🎀 Speaking at KubeCon EU 2026 Lessons Learned Orchestrating Multi-Tenant GPUs on OpenShift AI View Session
🎀 Speaking at Red Hat Summit 2026 GPUs take flight: Safety-first multi-tenant Platform Engineering with NVIDIA and OpenShift AI Learn More
Luca Berton
AI

Containerized AI Workloads with Podman on RHEL

Luca Berton β€’
#rhel-ai#podman#containers#gpu-passthrough#rootless#orchestration#deployment#security

πŸ“˜ Book Reference: This article is based on Chapter 2: Setup and Chapter 5: Custom Applications of Practical RHEL AI, covering container-based AI deployments using Podman.

Introduction

Podman is the container runtime of choice for RHEL AI deployments. Unlike Docker, Podman runs daemonless and supports rootless containers out of the boxβ€”critical features for security-conscious enterprise AI deployments.

Practical RHEL AI recommends Podman for all containerized AI workloads, and this article shows you how.

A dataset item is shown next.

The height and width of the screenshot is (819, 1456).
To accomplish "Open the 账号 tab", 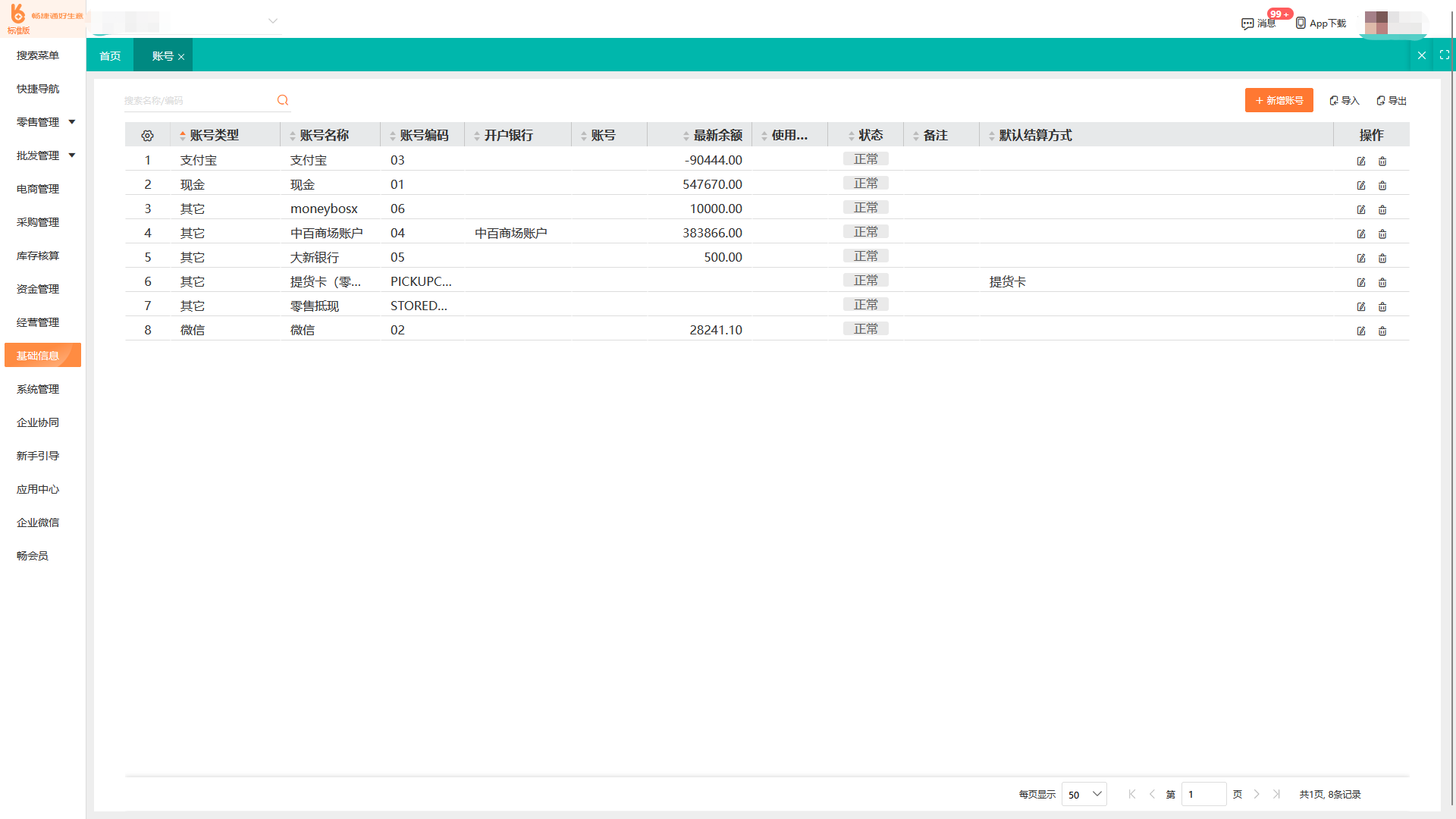I will coord(163,55).
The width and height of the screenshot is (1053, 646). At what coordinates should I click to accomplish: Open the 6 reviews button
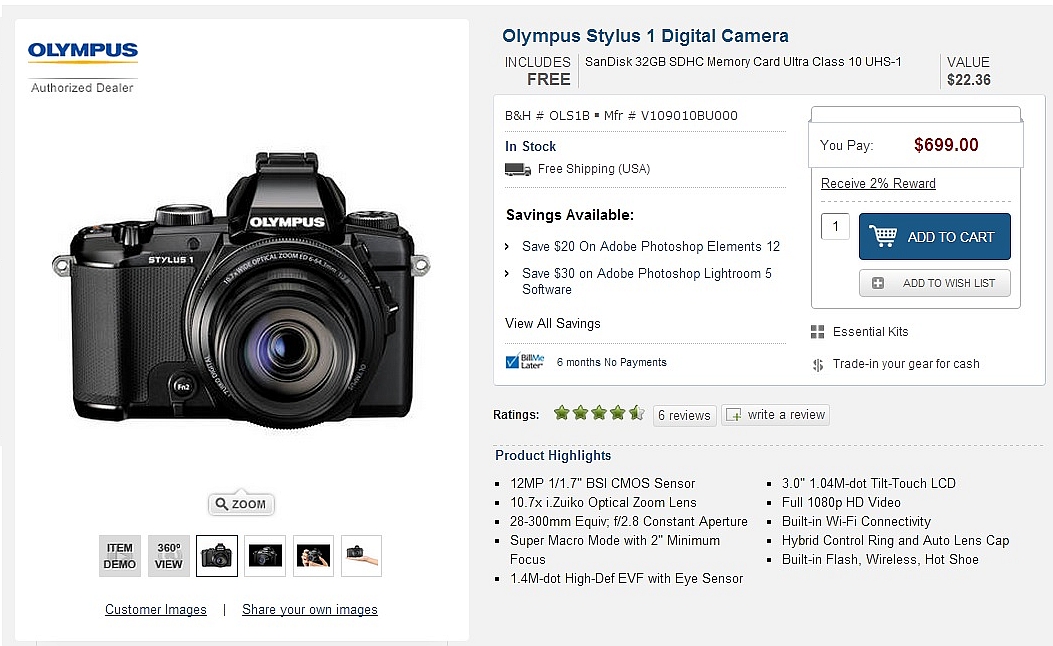coord(684,415)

Why Podman for AI Workloads?

FeaturePodmanDocker
Daemonlessβœ… Yes❌ No
Rootless Containersβœ… Native⚠️ Limited
SELinux Integrationβœ… Full⚠️ Partial
Systemd Integrationβœ… Native⚠️ Workarounds
OCI Compliantβœ… Yesβœ… Yes
GPU Supportβœ… CDIβœ… nvidia-docker

Installing Podman with GPU Support

# Install Podman and GPU tools
sudo dnf install -y podman podman-plugins nvidia-container-toolkit

# Configure NVIDIA Container Toolkit for Podman
sudo nvidia-ctk cdi generate --output=/etc/cdi/nvidia.yaml

# Verify CDI configuration
nvidia-ctk cdi list

# Test GPU access in container
podman run --rm --device nvidia.com/gpu=all \
  nvidia/cuda:12.4-base nvidia-smi

Running AI Models in Containers

Basic vLLM Container

# Pull the RHEL AI vLLM image
podman pull registry.redhat.io/rhel-ai/vllm-server:latest

# Run with GPU access
podman run -d \
  --name vllm-inference \
  --device nvidia.com/gpu=all \
  -p 8000:8000 \
  -v /opt/models:/models:ro,Z \
  registry.redhat.io/rhel-ai/vllm-server:latest \
  --model /models/granite-7b-instruct \
  --host 0.0.0.0 \
  --port 8000

Rootless Container (Enhanced Security)

# Run as non-root user (no sudo!)
podman run -d \
  --name vllm-rootless \
  --device nvidia.com/gpu=all \
  -p 8000:8000 \
  -v ~/models:/models:ro \
  registry.redhat.io/rhel-ai/vllm-server:latest \
  --model /models/granite-7b-instruct

# Verify running as non-root
podman top vllm-rootless user

Building Custom AI Containers

Containerfile for Fine-Tuned Model

# Containerfile.inference
FROM registry.redhat.io/rhel-ai/vllm-server:latest

LABEL maintainer="[email protected]"
LABEL version="1.0"
LABEL description="Custom fine-tuned Granite model"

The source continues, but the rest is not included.